[Data entries]
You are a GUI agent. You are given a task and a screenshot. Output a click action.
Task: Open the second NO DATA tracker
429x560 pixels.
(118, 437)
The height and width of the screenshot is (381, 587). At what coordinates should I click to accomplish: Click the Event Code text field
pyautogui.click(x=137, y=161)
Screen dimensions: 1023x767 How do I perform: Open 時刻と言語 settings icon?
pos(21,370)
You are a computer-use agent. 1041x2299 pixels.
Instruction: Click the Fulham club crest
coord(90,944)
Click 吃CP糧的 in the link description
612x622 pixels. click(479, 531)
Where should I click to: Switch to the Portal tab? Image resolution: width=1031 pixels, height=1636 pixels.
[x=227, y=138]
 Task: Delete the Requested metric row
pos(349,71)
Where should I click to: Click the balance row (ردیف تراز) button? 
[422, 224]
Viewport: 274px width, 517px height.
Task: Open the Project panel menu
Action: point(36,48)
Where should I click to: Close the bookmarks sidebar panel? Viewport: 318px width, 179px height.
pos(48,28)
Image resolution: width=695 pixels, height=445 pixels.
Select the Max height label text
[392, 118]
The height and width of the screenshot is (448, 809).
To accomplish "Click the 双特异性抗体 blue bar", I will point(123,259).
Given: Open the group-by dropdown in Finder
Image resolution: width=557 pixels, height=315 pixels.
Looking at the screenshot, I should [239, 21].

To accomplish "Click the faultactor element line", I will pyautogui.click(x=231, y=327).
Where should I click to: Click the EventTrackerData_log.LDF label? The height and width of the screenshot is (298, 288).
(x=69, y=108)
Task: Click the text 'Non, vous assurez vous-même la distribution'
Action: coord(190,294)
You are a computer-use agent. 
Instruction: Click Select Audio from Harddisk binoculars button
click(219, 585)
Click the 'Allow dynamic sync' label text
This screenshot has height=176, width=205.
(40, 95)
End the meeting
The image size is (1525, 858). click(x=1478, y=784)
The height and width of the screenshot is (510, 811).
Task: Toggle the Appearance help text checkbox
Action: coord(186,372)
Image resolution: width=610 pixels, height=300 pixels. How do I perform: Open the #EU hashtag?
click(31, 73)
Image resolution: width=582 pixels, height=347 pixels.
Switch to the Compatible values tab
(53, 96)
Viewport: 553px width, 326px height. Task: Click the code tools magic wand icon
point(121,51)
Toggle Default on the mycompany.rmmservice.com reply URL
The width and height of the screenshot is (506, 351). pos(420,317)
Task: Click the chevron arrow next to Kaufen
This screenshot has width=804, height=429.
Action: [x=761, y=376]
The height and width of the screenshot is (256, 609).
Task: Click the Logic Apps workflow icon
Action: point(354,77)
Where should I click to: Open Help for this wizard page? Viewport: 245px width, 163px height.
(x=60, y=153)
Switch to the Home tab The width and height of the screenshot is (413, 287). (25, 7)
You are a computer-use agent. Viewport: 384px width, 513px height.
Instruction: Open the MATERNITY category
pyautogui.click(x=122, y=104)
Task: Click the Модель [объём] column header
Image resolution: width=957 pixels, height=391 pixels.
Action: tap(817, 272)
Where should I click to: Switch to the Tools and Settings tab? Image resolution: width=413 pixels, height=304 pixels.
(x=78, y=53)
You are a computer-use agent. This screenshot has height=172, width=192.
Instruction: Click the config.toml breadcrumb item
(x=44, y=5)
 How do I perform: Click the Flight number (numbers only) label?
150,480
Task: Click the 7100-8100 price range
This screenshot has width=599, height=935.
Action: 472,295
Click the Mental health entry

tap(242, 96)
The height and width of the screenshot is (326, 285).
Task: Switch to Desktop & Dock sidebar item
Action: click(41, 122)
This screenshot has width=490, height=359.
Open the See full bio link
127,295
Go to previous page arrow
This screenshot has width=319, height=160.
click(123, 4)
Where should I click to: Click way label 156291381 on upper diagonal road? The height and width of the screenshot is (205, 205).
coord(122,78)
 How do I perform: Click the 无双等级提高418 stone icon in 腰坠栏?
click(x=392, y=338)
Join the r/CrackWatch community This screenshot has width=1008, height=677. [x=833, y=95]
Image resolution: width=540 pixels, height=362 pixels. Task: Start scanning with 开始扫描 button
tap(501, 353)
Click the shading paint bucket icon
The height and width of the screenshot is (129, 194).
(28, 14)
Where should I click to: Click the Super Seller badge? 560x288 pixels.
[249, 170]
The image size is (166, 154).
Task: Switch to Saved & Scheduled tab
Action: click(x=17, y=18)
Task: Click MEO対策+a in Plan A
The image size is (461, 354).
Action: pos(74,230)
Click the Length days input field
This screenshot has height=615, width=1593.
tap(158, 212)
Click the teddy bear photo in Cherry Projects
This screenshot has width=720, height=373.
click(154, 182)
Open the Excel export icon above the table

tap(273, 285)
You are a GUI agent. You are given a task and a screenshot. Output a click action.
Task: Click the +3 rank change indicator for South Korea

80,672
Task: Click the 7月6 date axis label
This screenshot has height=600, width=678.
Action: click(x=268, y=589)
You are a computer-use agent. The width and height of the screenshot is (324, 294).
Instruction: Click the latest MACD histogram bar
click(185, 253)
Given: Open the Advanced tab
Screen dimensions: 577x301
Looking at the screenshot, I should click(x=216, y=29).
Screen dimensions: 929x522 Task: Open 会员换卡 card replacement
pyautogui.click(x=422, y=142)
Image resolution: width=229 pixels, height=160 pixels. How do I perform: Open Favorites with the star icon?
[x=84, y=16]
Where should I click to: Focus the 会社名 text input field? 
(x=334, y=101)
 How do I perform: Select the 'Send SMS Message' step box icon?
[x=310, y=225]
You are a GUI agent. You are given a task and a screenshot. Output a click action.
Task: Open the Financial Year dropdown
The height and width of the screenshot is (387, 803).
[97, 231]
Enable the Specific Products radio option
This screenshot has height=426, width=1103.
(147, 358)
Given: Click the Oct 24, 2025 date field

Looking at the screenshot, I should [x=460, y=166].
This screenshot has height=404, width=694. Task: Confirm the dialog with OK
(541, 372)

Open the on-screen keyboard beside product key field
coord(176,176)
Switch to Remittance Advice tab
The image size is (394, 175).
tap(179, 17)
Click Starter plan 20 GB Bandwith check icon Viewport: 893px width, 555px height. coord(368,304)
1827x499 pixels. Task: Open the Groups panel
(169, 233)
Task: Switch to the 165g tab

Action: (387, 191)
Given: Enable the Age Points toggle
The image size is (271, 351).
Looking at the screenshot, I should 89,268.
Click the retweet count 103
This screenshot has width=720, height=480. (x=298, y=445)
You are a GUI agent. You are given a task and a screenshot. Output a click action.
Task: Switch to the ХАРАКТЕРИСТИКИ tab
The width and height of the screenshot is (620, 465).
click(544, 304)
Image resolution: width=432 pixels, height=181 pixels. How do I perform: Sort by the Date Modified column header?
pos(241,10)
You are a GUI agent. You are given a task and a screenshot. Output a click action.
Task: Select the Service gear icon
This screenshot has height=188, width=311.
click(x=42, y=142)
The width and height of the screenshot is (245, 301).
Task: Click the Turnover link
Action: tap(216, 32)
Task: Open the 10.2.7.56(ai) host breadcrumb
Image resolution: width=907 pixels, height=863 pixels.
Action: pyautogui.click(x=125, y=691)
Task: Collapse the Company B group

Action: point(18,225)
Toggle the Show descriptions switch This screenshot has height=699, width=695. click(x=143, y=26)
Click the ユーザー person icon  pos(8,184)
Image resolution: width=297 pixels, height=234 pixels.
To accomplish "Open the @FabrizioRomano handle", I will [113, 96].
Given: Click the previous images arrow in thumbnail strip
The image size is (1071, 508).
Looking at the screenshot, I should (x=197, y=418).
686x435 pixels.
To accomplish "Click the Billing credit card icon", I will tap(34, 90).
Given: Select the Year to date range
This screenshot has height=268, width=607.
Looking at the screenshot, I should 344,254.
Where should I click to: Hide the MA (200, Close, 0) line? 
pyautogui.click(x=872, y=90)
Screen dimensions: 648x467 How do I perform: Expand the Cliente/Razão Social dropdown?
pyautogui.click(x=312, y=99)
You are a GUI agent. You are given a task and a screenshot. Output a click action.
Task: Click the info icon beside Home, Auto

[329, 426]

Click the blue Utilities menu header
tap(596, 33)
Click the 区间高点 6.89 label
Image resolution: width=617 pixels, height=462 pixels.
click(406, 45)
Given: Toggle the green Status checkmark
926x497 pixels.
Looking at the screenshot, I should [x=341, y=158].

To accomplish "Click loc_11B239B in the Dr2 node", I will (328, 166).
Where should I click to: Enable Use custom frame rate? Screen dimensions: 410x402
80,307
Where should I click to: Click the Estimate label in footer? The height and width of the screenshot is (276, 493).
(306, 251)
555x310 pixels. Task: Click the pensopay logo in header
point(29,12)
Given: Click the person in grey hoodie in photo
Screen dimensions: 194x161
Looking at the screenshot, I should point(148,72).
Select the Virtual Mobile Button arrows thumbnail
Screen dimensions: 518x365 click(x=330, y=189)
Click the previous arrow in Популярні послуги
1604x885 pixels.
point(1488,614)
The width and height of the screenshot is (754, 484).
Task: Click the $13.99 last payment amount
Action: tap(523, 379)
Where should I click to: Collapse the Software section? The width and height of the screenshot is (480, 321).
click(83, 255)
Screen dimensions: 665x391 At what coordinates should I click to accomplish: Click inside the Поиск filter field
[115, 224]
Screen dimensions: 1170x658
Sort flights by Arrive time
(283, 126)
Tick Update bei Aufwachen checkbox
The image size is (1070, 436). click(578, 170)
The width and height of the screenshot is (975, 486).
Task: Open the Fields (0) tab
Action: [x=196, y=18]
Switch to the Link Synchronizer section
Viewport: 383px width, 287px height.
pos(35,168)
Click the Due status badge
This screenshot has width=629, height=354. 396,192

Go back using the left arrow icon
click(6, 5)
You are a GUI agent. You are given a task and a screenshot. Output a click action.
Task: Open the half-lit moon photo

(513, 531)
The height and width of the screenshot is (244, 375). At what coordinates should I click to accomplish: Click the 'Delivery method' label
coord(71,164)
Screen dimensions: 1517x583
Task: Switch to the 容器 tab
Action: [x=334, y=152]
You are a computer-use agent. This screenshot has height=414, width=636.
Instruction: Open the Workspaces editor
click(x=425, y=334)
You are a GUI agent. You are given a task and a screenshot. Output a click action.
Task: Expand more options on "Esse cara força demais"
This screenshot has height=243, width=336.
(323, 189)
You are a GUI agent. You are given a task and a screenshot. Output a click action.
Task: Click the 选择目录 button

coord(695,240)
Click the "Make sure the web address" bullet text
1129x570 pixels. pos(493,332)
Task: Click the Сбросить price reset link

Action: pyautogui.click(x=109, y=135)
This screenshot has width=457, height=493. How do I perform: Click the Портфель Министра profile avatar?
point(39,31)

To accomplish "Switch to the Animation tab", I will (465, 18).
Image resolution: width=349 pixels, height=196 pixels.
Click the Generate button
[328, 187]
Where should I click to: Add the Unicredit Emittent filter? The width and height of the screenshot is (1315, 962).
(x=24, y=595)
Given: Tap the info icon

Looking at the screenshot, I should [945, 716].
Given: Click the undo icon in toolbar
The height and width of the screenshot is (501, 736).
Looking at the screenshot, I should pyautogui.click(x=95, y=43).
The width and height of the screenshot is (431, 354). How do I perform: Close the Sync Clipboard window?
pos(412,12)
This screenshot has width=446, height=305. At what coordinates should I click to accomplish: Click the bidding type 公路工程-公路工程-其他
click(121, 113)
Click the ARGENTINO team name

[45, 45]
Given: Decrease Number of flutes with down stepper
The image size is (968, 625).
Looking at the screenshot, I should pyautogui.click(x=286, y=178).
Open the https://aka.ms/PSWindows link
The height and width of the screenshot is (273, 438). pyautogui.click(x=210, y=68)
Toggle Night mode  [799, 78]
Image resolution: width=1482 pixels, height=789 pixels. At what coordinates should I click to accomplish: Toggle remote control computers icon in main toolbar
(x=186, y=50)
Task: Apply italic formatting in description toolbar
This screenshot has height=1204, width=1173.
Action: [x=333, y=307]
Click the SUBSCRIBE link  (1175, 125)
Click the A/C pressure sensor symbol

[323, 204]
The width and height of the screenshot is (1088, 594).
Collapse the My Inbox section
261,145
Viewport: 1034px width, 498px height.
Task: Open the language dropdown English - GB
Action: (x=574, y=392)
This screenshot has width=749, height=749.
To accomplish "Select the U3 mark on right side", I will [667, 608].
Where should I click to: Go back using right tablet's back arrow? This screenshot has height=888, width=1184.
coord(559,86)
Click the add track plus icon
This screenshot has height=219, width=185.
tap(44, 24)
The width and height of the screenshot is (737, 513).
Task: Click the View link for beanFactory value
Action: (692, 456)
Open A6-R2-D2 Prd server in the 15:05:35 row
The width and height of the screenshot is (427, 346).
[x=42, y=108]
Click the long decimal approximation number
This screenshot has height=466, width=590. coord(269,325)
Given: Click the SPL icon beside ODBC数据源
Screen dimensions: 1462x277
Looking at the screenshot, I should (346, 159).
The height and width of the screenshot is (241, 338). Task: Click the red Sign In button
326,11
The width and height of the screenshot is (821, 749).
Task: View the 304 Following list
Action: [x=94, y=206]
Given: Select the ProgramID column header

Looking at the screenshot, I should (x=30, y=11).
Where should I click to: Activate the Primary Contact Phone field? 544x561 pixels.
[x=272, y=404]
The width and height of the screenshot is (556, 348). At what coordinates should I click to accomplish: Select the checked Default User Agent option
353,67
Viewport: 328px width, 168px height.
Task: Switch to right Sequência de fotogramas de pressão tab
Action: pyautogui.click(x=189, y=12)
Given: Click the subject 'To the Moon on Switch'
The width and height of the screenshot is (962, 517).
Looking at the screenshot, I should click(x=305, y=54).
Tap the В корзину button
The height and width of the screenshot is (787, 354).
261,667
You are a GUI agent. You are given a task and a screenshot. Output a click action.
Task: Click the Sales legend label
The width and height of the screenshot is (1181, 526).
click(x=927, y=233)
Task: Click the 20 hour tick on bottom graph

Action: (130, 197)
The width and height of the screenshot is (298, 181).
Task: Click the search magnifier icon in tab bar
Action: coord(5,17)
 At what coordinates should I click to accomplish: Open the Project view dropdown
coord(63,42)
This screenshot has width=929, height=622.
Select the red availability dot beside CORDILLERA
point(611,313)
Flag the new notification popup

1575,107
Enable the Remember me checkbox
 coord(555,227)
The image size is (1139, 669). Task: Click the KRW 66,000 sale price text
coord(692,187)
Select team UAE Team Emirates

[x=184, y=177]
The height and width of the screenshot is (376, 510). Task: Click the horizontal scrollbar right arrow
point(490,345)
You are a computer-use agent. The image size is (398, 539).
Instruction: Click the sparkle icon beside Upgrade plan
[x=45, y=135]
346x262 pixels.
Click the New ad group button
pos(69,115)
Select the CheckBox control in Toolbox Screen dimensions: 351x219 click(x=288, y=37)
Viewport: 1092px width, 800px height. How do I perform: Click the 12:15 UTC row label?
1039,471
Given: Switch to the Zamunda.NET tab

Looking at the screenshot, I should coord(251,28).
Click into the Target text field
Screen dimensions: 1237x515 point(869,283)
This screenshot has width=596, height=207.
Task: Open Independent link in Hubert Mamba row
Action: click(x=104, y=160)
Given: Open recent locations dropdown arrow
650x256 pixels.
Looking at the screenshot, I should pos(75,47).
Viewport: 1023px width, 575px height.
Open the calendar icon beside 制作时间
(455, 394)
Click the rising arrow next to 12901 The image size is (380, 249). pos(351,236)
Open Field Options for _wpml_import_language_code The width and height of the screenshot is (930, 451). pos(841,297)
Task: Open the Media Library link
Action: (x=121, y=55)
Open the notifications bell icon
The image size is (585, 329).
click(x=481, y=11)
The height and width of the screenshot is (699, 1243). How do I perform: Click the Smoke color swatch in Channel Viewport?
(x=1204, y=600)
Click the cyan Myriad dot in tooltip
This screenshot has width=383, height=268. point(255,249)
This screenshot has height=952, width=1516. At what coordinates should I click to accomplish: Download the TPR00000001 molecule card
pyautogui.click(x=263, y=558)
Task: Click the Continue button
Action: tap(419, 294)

_TO DO_
Going from the line that has "This screenshot has height=952, width=1516." through the last line of the entries, retype each line exactly as given and add nothing.

_WRITTEN RESPONSE_
This screenshot has height=952, width=1516. At what coordinates should I click to accomplish: Download the TPR00000001 molecule card
pyautogui.click(x=263, y=558)
Task: Click the Continue button
Action: tap(419, 294)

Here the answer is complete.